Полковнику предлагалось принять решение на свой страх и риск. Он не верил своим ушам. Но сюрпризам не было конца и края. Прежде чем поставить в известность Майбороду, заместитель Мельникова — якобы точно выполнявший полученные инструкции — успел обменяться новостями с Арби Ахматовым. Мельниковский заместитель попытался обговорить с Ахматовым идею выдачи нового кандидата, да еще уверял, что делалось это с благим намерением — выгородить Майбороду, чтобы на случай обострения ситуации оставался хоть кто-то, не скомпрометировавший себя в глазах кадиевцев, ведь никаких гарантий, что новые предложения там примут, никто не мог на этот час предоставить.

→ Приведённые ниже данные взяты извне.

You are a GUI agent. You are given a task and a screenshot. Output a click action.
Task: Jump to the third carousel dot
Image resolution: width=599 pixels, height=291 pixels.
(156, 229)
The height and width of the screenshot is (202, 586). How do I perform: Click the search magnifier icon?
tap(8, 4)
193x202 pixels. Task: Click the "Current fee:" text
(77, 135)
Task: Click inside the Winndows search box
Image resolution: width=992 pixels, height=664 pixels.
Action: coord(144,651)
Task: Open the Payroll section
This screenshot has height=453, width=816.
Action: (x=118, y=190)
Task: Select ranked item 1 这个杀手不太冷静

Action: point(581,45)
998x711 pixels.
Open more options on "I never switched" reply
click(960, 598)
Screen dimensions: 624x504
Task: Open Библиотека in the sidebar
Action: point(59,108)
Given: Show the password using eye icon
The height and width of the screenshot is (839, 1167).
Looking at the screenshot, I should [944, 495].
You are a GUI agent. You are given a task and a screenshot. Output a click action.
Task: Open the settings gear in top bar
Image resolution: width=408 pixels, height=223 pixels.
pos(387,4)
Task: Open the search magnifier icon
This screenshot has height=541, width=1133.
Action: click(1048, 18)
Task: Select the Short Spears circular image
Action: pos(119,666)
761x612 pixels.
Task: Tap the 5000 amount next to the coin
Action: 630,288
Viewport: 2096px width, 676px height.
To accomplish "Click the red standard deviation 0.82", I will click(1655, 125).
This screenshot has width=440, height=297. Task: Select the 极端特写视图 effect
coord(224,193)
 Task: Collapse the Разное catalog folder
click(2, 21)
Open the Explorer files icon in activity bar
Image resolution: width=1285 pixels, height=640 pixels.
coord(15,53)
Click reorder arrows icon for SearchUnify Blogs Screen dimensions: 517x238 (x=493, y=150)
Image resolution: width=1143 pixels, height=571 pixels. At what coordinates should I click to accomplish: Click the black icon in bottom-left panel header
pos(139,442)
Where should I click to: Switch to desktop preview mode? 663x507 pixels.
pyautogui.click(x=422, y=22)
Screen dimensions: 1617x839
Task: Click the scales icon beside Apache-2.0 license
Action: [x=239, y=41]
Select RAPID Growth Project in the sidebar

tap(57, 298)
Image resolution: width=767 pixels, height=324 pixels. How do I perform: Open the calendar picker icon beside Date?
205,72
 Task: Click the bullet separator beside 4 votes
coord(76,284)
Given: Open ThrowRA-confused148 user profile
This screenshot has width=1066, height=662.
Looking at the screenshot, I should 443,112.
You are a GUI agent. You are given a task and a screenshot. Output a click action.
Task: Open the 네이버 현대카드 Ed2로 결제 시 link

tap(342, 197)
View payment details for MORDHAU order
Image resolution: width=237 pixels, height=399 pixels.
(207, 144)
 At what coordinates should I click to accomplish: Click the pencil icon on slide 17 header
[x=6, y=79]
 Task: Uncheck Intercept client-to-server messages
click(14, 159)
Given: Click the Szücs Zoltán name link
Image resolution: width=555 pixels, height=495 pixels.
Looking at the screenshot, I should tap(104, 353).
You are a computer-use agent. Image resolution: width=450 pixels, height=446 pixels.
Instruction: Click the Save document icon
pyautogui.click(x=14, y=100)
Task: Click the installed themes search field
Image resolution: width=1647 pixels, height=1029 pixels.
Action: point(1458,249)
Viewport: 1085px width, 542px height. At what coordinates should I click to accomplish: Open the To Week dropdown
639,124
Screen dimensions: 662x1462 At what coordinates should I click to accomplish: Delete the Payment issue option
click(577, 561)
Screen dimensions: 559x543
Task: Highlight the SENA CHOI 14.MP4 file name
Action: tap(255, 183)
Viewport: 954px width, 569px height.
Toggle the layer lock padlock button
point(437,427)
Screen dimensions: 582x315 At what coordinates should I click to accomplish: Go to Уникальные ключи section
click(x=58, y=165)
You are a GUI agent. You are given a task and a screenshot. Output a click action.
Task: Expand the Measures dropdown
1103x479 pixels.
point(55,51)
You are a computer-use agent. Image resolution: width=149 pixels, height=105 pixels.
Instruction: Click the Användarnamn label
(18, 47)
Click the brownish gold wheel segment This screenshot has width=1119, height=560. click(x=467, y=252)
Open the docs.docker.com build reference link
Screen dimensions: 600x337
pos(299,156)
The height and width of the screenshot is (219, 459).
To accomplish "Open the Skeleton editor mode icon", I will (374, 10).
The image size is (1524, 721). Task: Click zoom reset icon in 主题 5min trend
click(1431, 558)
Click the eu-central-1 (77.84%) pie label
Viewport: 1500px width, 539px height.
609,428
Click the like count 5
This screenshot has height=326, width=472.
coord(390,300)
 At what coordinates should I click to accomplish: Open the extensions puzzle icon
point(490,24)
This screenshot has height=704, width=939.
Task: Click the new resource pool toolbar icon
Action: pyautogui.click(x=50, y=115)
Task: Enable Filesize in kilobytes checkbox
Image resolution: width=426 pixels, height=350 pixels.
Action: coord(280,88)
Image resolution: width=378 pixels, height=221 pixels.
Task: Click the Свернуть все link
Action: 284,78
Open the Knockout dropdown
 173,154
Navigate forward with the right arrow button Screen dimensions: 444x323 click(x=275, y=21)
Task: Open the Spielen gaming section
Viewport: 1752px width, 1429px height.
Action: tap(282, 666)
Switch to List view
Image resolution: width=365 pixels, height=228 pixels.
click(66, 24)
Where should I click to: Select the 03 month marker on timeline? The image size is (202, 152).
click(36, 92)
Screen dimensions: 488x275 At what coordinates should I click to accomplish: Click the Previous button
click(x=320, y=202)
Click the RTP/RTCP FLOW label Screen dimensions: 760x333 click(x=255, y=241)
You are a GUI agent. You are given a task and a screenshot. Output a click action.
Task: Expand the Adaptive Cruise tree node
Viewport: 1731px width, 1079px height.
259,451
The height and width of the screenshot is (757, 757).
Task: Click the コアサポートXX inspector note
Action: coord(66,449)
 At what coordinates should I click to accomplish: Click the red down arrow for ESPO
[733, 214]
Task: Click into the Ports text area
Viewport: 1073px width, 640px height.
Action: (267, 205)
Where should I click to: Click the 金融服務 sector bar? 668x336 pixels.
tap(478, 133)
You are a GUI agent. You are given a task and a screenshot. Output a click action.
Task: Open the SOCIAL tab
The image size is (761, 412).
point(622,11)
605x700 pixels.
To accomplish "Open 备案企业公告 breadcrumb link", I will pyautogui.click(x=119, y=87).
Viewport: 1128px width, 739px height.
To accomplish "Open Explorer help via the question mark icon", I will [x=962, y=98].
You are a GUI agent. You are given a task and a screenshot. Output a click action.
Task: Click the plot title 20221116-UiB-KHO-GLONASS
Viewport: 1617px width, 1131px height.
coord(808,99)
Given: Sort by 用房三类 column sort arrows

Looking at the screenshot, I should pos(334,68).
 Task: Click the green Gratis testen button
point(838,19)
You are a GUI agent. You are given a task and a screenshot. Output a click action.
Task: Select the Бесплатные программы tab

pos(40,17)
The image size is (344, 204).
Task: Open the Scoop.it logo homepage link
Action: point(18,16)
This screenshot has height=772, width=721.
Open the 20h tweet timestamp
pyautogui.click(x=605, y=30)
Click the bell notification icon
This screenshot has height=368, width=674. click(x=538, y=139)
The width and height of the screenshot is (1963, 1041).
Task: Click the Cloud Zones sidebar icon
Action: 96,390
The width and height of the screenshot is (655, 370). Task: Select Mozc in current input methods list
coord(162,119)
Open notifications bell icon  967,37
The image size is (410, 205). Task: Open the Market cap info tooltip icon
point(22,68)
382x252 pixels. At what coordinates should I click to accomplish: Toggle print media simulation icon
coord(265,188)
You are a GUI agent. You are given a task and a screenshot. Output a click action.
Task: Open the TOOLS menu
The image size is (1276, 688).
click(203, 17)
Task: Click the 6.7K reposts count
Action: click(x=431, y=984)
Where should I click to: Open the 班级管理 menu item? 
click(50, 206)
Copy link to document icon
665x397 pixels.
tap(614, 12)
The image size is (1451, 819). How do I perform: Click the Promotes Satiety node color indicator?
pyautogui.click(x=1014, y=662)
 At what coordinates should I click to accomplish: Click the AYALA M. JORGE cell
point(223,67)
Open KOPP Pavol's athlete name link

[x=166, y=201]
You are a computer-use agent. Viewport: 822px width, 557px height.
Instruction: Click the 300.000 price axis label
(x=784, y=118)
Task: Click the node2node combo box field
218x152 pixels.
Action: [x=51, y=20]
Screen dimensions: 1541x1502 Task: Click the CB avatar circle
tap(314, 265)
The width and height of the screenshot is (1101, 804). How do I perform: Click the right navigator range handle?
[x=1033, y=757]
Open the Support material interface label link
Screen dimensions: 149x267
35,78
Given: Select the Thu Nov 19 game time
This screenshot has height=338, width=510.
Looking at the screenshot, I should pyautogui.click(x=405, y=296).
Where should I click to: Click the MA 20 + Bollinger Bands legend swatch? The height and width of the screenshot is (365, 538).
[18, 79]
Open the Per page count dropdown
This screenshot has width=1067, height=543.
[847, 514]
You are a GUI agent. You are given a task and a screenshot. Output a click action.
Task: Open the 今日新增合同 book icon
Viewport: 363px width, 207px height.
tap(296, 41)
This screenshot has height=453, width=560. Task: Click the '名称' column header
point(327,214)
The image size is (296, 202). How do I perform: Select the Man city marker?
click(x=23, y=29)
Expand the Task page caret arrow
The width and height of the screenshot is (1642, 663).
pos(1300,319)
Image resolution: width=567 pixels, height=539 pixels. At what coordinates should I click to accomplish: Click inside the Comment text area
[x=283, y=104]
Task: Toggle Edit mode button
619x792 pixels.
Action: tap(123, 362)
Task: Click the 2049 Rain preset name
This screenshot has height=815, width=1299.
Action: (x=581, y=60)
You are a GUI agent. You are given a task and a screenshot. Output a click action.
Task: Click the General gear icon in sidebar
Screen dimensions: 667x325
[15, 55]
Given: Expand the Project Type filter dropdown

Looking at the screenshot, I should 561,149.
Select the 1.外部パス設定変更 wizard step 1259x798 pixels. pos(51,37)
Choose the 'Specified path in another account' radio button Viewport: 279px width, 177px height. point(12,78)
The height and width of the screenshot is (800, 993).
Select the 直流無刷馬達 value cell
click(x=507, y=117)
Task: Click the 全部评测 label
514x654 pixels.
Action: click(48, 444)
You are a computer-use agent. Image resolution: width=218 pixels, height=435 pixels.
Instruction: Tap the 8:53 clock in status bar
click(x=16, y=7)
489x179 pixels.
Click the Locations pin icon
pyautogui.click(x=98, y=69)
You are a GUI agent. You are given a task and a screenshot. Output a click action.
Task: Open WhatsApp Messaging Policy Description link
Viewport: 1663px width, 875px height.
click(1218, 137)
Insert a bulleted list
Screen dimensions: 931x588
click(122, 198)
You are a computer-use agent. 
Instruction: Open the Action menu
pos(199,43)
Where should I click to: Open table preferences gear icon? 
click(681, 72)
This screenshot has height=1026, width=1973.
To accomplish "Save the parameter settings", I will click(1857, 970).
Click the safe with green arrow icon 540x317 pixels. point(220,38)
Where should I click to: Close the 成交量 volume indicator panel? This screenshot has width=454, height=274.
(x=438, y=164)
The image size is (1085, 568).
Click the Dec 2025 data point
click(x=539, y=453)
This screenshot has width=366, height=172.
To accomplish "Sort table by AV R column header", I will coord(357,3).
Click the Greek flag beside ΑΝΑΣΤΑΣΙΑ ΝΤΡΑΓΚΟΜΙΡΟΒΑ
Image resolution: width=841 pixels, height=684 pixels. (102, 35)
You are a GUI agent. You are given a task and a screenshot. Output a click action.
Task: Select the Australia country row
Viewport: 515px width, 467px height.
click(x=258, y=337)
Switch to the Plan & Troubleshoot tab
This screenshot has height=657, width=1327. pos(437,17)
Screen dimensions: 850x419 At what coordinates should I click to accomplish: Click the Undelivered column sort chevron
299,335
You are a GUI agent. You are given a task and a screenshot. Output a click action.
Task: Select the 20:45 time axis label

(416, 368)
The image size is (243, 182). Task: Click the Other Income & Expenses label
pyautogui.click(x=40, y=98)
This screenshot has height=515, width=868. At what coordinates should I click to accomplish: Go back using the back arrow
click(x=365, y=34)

Ахматов ответил руганью и даже не гарантировал, что передаст информацию в течение ночи. Сотовый телефон Ахматова с этой минуты перестал отвечать, хотя и оставался включен. Операция была на грани срыва. И в этой неразберихе люди Агромова умудрялись настаивать на соблюдении всего сценария! Горе-заместитель уверял, что приказ исходит не от Шерстобитова, а от самого Агромова, и даже выше.
— Это от кого еще? От Всевышнего, что ли?! — кричал Майборода в трубку. — Вы мне объясните, расхлебывать кто будет всё это? Опять Господь Бог? Да когда вы там очнетесь?
Больше всего полковника коробил тот факт, что переговоры с Ахматовым велись за спиной у него, Майбороды. Кто руководит операцией? Кому впоследствии предстоит отдуваться? Майборода отказывался с этим смириться и продолжал требовать немедленной связи с Шерстобитовым. Безрезультатно. Перезвонив ему через десять минут, заместитель заявил, что шеф вообще «недосягаем». Полковник окончательно вышел из себя. Оборвав телефонную перепалку на полуслове, он вызвал Однораза. Вместе они пытались выйти на свое оперативное руководство в Петербурге, чтобы уточнить инструкции. Но среди ночи и Окатышев оказался недоступен: генерал уехал в Москву. Единственное, что пообещали, так это проинформировать его в течение ночи.
Майборода поднял на ноги группу оперативной связи, потребовал от подчиненных разбиться в лепешку, но найти способ выхода на связь с Ахматовым, не дожидаясь утра. И через полчаса Ахматов действительно позвонил сам. Его заставили воспользоваться связью комендантской роты.
Ахматов невнятно бормотал в трубку, что последнюю информацию, полученную от людей Мельникова, он отправил по адресу. Выдвигалось встречное условие. При обмене у блокпоста непременно должен присутствовать Папаша — такое условное прозвище прилепили Рябцеву-старшему кадиевцы, и теперь им пользовались обе стороны. Лично Папаша, и никто другой, должен был передать подростка кадиевскому конвою, только таким образом он мог рассчитывать получить в обмен сына. А ответным ходом было неожиданное согласие Кадиева выдать всю русскую троицу «в одном кульке» — всех сразу. Раньше от этого упорно отказывались.